WHAT IS BEING ASKED:
The answer should consist solely of the lines from the first one below through the line containing "The image size is (1600, 809).", copied exactly.

____ EXERCISE DATA

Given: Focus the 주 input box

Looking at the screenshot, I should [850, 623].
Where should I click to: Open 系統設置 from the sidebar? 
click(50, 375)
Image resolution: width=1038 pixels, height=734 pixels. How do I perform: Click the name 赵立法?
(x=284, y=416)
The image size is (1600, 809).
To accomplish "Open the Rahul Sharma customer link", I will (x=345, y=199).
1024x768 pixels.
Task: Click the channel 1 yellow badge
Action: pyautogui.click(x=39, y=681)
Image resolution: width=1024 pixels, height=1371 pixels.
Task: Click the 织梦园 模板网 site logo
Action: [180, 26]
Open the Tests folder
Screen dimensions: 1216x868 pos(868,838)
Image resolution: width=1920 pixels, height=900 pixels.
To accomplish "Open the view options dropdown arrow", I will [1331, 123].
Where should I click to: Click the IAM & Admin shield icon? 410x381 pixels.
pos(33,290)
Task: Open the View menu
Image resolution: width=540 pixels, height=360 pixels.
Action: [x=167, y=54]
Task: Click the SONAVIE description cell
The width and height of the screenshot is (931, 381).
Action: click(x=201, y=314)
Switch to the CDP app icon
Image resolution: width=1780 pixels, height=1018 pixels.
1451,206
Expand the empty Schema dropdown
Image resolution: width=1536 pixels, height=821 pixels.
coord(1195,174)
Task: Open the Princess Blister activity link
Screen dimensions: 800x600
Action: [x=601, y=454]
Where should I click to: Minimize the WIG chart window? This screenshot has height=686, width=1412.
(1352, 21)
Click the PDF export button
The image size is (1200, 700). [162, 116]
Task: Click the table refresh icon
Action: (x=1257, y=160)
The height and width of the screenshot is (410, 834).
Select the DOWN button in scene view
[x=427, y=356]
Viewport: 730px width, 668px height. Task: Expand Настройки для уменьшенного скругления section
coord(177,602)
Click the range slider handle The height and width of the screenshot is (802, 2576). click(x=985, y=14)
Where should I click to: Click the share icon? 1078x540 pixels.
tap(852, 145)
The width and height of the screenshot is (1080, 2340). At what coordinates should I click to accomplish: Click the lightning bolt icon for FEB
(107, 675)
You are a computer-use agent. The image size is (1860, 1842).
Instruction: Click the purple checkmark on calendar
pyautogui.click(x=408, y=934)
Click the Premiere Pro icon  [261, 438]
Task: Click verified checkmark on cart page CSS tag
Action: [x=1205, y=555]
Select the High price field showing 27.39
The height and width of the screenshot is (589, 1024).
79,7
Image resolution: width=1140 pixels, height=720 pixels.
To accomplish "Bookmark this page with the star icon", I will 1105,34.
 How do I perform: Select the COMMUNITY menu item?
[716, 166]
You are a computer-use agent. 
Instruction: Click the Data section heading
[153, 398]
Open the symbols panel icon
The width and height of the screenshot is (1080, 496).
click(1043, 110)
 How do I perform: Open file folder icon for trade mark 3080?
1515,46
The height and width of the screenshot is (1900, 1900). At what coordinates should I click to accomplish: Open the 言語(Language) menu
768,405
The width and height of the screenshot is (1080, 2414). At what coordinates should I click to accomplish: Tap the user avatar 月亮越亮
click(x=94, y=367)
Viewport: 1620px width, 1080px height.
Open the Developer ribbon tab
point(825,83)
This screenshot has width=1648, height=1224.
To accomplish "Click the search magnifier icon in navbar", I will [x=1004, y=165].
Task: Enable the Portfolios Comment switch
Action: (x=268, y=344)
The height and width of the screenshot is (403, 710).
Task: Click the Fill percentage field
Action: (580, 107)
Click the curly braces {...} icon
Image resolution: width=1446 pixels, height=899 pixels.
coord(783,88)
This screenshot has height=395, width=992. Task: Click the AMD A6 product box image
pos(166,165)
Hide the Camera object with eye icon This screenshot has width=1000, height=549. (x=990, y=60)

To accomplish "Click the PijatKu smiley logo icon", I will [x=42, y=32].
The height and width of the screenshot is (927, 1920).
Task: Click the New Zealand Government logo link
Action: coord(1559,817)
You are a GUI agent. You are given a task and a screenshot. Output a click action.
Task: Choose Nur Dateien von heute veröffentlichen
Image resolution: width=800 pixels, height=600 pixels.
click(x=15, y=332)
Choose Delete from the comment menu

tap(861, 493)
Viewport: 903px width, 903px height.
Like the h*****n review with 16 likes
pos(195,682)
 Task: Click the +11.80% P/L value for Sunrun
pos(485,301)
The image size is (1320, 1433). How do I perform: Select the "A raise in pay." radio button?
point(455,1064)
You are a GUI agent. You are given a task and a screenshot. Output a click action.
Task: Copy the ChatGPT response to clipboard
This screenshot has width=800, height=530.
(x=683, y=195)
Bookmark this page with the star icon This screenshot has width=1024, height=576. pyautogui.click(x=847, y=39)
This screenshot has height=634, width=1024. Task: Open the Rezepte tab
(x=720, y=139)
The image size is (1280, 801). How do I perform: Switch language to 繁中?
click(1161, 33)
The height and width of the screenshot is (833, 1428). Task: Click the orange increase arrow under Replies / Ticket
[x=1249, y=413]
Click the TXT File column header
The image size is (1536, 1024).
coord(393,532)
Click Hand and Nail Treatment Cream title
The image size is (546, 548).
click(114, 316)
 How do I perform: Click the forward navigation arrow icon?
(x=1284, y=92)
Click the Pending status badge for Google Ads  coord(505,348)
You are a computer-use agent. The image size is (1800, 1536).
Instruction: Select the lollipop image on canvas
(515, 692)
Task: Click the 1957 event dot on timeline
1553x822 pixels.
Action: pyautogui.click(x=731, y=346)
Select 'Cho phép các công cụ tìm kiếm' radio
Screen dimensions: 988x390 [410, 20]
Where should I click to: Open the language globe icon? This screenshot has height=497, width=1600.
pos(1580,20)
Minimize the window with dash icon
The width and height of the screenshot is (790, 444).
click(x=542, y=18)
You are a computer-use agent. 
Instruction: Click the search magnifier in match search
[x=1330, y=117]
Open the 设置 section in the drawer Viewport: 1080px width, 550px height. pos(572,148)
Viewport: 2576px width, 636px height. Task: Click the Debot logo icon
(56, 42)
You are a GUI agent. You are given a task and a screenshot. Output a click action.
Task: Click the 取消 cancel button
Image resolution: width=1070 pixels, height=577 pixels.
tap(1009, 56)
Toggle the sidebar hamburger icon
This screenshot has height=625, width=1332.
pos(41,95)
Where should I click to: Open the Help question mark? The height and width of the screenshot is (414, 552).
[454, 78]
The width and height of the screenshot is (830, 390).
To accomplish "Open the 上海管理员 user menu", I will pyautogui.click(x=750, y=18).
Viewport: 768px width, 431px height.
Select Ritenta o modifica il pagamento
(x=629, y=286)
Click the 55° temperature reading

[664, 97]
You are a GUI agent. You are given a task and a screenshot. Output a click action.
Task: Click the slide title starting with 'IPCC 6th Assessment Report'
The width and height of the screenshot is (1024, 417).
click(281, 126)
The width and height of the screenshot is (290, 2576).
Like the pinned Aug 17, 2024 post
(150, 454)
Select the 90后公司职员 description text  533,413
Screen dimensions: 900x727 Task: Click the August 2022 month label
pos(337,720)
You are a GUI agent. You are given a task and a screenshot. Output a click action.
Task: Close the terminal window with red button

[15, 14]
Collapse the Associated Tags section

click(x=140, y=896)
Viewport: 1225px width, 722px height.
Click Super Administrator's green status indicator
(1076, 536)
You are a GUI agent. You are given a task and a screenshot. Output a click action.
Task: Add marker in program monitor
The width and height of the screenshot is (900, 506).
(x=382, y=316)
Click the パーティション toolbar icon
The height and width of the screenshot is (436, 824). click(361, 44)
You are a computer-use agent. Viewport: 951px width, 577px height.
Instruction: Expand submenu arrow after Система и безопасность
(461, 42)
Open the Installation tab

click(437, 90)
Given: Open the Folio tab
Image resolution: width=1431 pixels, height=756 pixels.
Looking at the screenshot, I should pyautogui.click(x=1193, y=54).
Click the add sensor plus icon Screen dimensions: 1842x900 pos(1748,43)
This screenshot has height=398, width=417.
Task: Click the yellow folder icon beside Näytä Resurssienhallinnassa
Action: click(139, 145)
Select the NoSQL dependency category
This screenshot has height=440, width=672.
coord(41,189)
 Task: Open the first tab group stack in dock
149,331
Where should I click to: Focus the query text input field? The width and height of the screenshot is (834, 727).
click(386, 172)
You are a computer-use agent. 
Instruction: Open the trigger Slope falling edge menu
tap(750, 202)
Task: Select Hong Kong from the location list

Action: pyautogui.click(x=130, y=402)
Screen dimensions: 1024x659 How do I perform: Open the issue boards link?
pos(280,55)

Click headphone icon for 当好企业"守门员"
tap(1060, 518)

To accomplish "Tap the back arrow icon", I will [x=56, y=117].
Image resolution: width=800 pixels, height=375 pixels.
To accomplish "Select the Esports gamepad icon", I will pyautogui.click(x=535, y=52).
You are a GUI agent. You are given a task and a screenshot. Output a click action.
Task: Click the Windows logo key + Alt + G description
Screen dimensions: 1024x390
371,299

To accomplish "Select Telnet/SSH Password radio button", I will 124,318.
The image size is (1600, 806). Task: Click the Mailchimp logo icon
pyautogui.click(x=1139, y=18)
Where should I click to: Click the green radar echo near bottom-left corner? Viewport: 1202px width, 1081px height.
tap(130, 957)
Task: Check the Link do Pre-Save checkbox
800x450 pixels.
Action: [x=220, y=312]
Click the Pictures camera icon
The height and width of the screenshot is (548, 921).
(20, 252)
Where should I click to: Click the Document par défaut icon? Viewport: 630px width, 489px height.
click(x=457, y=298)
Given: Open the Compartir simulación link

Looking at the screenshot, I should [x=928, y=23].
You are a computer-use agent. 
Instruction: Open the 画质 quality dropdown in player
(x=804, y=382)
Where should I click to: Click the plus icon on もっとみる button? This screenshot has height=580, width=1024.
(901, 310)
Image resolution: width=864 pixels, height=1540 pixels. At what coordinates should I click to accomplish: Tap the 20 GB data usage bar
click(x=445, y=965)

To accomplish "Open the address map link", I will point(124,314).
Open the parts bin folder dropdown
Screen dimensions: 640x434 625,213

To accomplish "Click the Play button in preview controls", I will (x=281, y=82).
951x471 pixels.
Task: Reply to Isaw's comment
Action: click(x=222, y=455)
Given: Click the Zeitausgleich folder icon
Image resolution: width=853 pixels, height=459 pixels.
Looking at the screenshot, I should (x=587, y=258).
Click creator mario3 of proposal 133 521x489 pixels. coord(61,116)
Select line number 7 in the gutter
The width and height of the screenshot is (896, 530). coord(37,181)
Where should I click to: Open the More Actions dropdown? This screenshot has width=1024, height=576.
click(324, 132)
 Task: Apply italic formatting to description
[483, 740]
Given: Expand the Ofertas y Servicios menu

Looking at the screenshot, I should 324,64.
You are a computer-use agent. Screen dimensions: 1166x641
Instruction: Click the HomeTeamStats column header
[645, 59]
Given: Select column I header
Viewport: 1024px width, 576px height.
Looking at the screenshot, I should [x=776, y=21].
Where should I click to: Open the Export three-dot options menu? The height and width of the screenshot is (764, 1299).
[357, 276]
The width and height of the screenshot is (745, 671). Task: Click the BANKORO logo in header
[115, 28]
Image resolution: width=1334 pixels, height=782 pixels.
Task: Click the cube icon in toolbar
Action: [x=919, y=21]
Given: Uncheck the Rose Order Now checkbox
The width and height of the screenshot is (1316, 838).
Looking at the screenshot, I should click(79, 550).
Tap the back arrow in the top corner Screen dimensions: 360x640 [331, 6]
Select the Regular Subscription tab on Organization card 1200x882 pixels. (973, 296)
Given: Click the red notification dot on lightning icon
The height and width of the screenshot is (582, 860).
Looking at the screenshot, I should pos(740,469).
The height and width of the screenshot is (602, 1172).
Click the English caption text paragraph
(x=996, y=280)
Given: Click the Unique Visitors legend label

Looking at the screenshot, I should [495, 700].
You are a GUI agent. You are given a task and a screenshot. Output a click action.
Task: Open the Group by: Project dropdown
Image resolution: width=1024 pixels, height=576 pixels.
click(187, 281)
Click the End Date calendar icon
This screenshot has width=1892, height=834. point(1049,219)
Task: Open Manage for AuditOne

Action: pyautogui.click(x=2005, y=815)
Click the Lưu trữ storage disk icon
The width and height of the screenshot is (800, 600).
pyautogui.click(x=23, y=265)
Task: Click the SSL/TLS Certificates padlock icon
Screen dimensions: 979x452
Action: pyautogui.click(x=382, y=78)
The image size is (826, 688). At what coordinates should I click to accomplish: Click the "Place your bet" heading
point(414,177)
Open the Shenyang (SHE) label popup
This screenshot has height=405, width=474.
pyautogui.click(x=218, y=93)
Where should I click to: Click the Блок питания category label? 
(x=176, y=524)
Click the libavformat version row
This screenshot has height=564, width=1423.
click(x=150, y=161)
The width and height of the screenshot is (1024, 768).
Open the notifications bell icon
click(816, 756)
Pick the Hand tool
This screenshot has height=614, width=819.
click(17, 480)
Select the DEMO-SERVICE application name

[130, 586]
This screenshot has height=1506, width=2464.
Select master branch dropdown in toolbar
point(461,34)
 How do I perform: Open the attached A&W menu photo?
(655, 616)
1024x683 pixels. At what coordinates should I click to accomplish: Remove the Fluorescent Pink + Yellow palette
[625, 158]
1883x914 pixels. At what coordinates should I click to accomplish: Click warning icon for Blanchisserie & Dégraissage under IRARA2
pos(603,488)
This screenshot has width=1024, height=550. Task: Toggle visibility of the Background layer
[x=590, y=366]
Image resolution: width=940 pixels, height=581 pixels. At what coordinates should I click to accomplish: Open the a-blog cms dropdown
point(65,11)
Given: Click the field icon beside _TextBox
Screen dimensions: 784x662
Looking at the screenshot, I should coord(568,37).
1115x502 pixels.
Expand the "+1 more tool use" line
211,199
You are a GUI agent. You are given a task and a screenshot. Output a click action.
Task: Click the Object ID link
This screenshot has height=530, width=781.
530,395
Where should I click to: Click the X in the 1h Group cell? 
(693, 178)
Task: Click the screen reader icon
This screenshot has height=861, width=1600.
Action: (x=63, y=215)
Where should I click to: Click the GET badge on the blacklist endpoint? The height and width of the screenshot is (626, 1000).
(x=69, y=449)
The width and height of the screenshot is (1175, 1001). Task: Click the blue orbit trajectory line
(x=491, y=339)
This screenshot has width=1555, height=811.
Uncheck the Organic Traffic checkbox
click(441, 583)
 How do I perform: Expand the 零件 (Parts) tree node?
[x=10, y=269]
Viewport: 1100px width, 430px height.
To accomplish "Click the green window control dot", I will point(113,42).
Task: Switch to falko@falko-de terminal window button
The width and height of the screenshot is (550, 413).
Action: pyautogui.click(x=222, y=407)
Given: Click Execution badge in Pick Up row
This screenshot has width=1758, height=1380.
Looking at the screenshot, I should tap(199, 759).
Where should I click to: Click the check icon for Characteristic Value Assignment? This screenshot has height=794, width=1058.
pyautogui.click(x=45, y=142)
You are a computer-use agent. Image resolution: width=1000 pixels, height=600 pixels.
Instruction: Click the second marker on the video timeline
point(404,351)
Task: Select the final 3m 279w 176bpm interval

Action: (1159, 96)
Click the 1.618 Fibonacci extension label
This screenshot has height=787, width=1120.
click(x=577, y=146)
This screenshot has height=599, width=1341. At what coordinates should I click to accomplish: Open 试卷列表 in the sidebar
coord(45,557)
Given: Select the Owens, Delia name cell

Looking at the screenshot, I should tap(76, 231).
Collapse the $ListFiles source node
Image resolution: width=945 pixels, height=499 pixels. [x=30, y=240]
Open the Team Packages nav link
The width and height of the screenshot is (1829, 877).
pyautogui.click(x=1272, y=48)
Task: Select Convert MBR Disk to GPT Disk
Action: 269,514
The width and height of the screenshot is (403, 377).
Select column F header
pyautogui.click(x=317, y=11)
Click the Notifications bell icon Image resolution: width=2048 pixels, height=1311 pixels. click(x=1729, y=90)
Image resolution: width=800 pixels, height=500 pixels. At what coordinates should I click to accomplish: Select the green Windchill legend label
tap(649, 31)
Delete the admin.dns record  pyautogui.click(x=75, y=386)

________

FINISHED TASK:
Given: Focus the 주 input box

Looking at the screenshot, I should [850, 623].
Where should I click to: Open 系統設置 from the sidebar? 
click(50, 375)
Image resolution: width=1038 pixels, height=734 pixels. How do I perform: Click the name 赵立法?
(x=284, y=416)
The image size is (1600, 809).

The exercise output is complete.